Find a cubic polynomial in standard form with real coefficients, having the given zeros. Let the leading coefficient be 1. Do not use a calculator.\n$$-9$$ \t\t and \t\t $$-i$$

Answer

**step1 Identify all zeros of the polynomial**

A key property of polynomials with real coefficients is that complex zeros always come in conjugate pairs. We are given two zeros: $$-9$$ and $$-i$$. Since the polynomial must have real coefficients, the conjugate of $$-i$$, which is $$i$$, must also be a zero. Therefore, the three zeros of the cubic polynomial are $$-9$$, $$-i$$, and $$i$$.

Zeros: -9, -i, i

**step2 Form the factors of the polynomial**

For each zero $$r$$, there is a corresponding factor $$(x-r)$$. Given the zeros $$-9$$, $$-i$$, and $$i$$, the factors are $$(x - (-9))$$, $$(x - (-i))$$, and $$(x - i))$$. This simplifies to $$(x+9)$$, $$(x+i)$$, and $$(x-i))$$.

Factors: (x+9), (x+i), (x-i)

**step3 Multiply the complex conjugate factors**

To simplify the multiplication, first multiply the factors involving the complex conjugates: $$(x+i)(x-i)$$. This is a difference of squares pattern, $$(a+b)(a-b) = a^2 - b^2$$, where $$a=x$$ and $$b=i$$.

$$(x+i)(x-i) = x^2 - i^2$$

Since $$i^2 = -1$$, substitute this value into the expression.

$$x^2 - (-1) = x^2 + 1$$

**step4 Multiply the remaining factors to form the polynomial**

Now, multiply the result from the previous step, $$(x^2+1)$$, by the remaining factor, $$(x+9)$$. Use the distributive property (also known as FOIL for binomials or just expanding terms).

$$P(x) = (x+9)(x^2+1)$$

Distribute each term from the first parenthesis to the second parenthesis.

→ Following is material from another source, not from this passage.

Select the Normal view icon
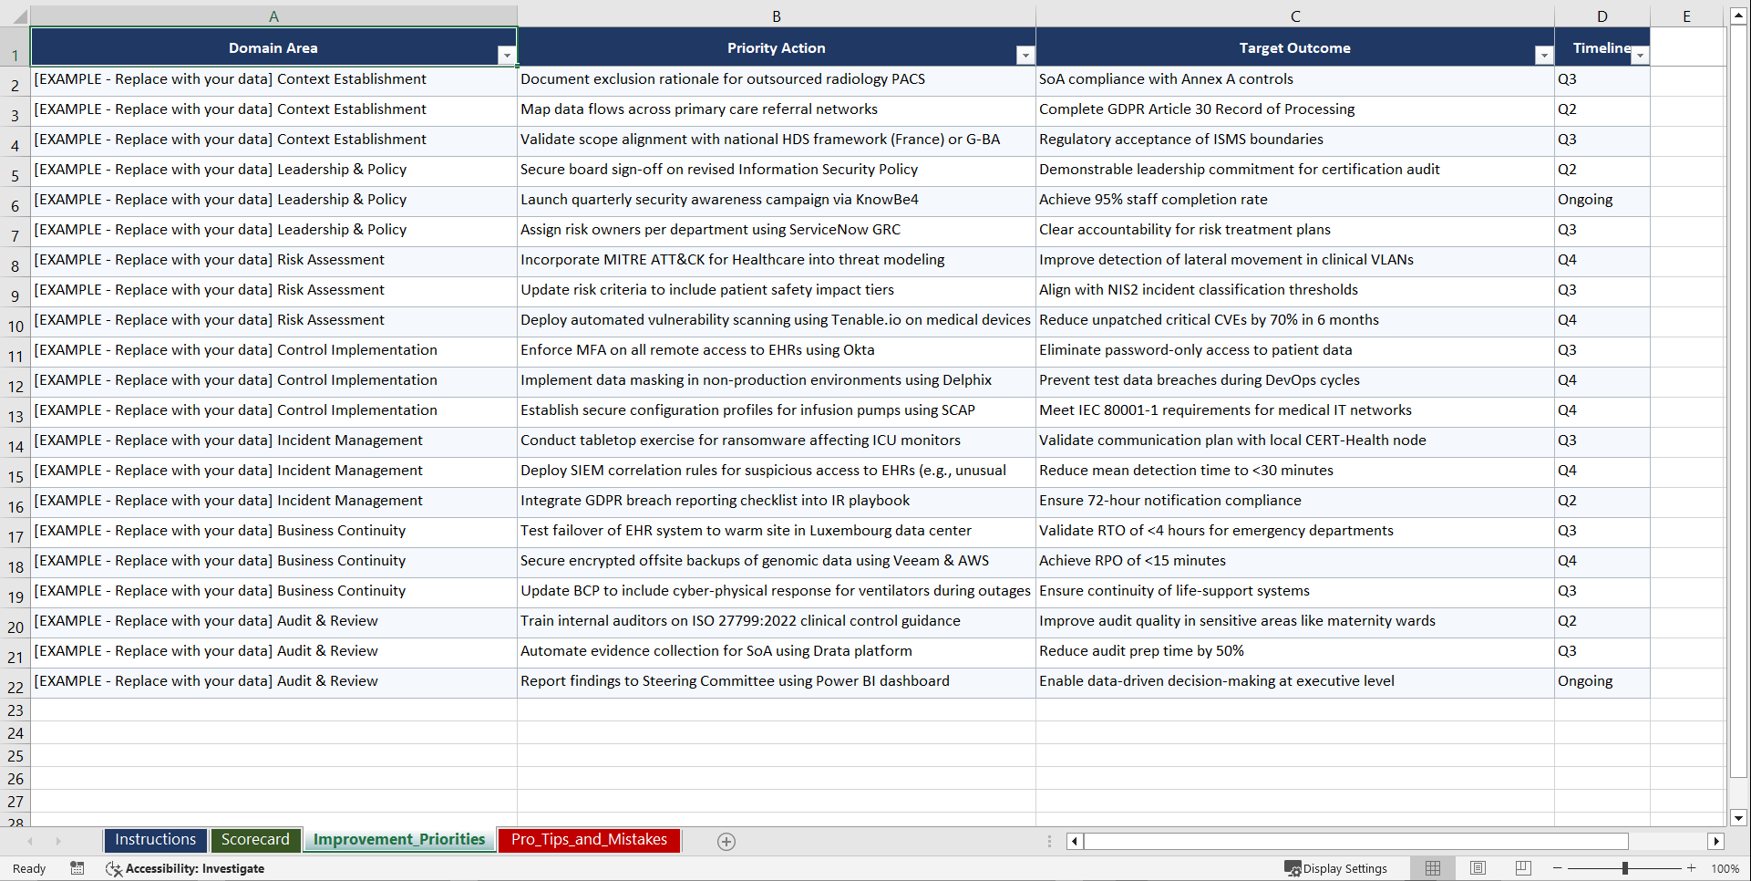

$$P(x) = x(x^2+1) + 9(x^2+1)$$

Perform the multiplication for each part.

$$P(x) = x^3 + x + 9x^2 + 9$$

**step5 Write the polynomial in standard form**

The standard form of a polynomial lists the terms in descending order of their exponents. Rearrange the terms obtained in the previous step.

$$P(x) = x^3 + 9x^2 + x + 9$$

This is a cubic polynomial with real coefficients, and its leading coefficient is 1, as required.